Un malheureux accident
« Il y a trop de doutes dans ce dossier pour que Martel-Poliquin soit reconnu coupable. La preuve hors de tout doute raisonnable de sa responsabilité dans l'accident n'a pas été démontrée par la Couronne. »
Me Dominic Bouchard, qui représente les intérêts de Jean-François Martel-Poliquin, estime qu'il y a trop de trous dans la preuve pour conclure à sa culpabilité. Il croit que le tribunal ne doit pas le condamner en tenant compte de la finalité de ce triste événement, qui n'est qu'un malheureux accident de la route.
Durant sa plaidoirie, le criminaliste prétend qu'il n'existe aucune photo de l'accident pour avoir une idée de ce qui s'est passé. 
« Mon client ne doit pas faire les frais de l'amateurisme de Saguenay. Ça aurait pris un reconstitutionniste, mais le service a dit que ce n'était pas nécessaire étant donné qu'il n'y avait pas eu de mort », a lancé Me Bouchard.
Le criminaliste ajoute que personne n'a pu contredire le scénario de consommation de Martel-Poliquin, qui a été de deux grosses bières. 
« Son témoignage n'a pas changé depuis plus de trois ans. Au moment de l'accident, il a avoué spontanément à un policier en civil qu'il avait pris deux grosses bières et il maintient toujours cette version aujourd'hui. Ça ne sort pas de la cuisse de Jupiter. Il ne s'est pas inventé un scénario pendant cette période », indique Me Bouchard.

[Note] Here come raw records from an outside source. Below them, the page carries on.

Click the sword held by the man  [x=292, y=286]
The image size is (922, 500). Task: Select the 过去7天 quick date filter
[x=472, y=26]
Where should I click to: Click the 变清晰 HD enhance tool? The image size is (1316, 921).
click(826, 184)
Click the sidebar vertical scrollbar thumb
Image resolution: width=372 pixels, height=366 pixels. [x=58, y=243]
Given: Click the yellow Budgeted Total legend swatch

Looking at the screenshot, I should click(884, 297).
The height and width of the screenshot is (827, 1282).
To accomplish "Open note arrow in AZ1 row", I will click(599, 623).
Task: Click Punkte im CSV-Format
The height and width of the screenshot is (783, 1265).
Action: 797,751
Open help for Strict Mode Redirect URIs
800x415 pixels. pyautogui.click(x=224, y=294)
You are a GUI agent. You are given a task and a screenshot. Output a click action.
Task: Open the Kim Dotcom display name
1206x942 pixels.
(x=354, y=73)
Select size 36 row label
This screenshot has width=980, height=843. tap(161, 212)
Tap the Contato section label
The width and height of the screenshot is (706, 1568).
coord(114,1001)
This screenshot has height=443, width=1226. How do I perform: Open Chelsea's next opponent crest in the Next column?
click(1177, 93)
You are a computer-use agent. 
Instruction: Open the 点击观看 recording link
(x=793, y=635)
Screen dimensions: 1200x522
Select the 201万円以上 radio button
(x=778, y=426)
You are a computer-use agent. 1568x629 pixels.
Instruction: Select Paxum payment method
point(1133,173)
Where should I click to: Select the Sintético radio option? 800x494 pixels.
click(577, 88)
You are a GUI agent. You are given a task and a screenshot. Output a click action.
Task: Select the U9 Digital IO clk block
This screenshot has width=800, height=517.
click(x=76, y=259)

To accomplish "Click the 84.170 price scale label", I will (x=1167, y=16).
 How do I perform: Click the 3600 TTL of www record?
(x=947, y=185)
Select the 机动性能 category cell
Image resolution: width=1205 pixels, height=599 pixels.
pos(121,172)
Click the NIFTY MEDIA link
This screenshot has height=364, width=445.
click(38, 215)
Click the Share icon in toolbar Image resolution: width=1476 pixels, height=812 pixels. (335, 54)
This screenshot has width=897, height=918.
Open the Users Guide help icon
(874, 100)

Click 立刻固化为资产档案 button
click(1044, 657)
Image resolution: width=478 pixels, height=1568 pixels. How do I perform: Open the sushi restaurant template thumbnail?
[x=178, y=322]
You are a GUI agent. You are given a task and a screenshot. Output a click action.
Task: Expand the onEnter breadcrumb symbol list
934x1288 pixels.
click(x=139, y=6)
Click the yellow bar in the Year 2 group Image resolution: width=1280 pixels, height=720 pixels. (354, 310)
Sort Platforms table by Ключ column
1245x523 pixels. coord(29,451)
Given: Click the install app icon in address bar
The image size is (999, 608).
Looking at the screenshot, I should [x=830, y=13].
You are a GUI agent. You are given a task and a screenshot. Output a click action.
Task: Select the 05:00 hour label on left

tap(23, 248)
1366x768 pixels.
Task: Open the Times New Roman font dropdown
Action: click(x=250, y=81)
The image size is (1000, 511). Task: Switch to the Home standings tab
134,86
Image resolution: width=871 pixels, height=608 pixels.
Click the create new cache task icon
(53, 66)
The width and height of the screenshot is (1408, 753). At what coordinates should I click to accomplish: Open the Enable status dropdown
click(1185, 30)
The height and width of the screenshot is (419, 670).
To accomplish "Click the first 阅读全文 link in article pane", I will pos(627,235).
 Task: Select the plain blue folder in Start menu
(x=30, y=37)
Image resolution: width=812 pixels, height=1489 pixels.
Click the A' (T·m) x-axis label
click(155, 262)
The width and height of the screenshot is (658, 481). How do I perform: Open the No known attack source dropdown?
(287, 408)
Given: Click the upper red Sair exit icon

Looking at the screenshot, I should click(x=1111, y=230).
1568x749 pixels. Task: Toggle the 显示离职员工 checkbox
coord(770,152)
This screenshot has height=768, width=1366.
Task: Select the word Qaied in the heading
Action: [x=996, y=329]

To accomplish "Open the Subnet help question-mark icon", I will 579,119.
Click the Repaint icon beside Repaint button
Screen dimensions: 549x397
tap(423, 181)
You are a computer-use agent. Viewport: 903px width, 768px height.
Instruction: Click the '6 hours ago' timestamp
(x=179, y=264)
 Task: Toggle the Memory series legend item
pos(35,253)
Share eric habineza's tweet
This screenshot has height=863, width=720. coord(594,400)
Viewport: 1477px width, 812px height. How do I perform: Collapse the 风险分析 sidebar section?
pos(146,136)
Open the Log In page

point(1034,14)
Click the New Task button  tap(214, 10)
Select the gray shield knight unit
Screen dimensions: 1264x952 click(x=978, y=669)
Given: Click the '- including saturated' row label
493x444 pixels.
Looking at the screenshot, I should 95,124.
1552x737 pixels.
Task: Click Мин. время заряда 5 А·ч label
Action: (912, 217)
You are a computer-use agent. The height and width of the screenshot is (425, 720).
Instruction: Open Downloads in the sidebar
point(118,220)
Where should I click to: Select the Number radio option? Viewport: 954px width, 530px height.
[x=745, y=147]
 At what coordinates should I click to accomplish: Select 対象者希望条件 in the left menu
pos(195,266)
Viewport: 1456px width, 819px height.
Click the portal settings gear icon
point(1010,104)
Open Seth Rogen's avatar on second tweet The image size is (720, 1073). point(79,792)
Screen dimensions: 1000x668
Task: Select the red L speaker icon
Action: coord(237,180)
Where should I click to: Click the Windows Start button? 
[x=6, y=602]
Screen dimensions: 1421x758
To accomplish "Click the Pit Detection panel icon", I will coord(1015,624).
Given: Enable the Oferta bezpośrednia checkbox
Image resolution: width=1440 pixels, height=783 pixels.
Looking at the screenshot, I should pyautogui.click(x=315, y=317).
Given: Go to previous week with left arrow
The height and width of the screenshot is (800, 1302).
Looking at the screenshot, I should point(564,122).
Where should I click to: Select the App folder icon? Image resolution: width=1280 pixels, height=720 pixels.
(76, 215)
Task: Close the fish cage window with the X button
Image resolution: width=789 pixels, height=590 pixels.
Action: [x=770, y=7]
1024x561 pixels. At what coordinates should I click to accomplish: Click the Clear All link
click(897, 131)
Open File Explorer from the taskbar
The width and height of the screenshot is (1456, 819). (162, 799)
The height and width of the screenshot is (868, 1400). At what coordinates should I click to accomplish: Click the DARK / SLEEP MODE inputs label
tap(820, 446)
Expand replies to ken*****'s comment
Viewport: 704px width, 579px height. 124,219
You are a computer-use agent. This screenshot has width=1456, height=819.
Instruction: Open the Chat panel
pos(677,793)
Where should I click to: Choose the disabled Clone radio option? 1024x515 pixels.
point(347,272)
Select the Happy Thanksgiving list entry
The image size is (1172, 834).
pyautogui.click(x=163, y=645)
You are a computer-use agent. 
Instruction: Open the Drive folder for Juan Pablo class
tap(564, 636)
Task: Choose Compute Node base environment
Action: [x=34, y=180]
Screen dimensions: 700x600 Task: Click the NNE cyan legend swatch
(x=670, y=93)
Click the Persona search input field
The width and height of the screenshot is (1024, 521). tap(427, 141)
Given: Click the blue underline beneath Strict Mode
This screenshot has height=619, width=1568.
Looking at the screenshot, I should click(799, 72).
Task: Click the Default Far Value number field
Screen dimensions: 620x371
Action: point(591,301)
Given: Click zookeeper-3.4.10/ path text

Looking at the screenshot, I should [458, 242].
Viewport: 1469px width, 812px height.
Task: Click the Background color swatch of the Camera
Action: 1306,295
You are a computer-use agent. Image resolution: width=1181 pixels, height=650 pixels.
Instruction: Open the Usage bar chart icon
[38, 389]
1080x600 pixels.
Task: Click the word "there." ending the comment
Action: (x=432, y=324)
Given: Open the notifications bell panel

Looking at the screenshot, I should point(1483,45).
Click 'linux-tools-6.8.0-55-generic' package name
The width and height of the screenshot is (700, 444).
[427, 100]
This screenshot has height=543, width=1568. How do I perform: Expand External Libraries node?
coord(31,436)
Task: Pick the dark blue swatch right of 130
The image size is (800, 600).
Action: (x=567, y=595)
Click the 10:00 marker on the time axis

« Vous ne pouvez non plus tenir compte du taux d'alcool, car il n'est pas admis en preuve. Vous avez refusé que l'accusation soit portée en ce sens. De plus, personne n'a remarqué de symptômes de facultés affaiblies dans les instants suivant l'accident. Ce n'est que plus tard qu'il y a eu des soupçons. »
Ce dernier estime donc que le dossier Martel-Poliquin se trouve sous un mauvais karma et qu'il n'est pas solide. 
« Le tribunal doit éviter de voir cette situation au moment de l'accident, où des gens sont blessés, de ne voir que le résultat final et se dire que ça n'a aucun sens. »
« La situation est triste, mais mon client doit être acquitté étant donné qu'il s'agit simplement d'un bête accident », indique Me Bouchard.
Me Audrey Allard livrera sa plaidoirie vendredi matin.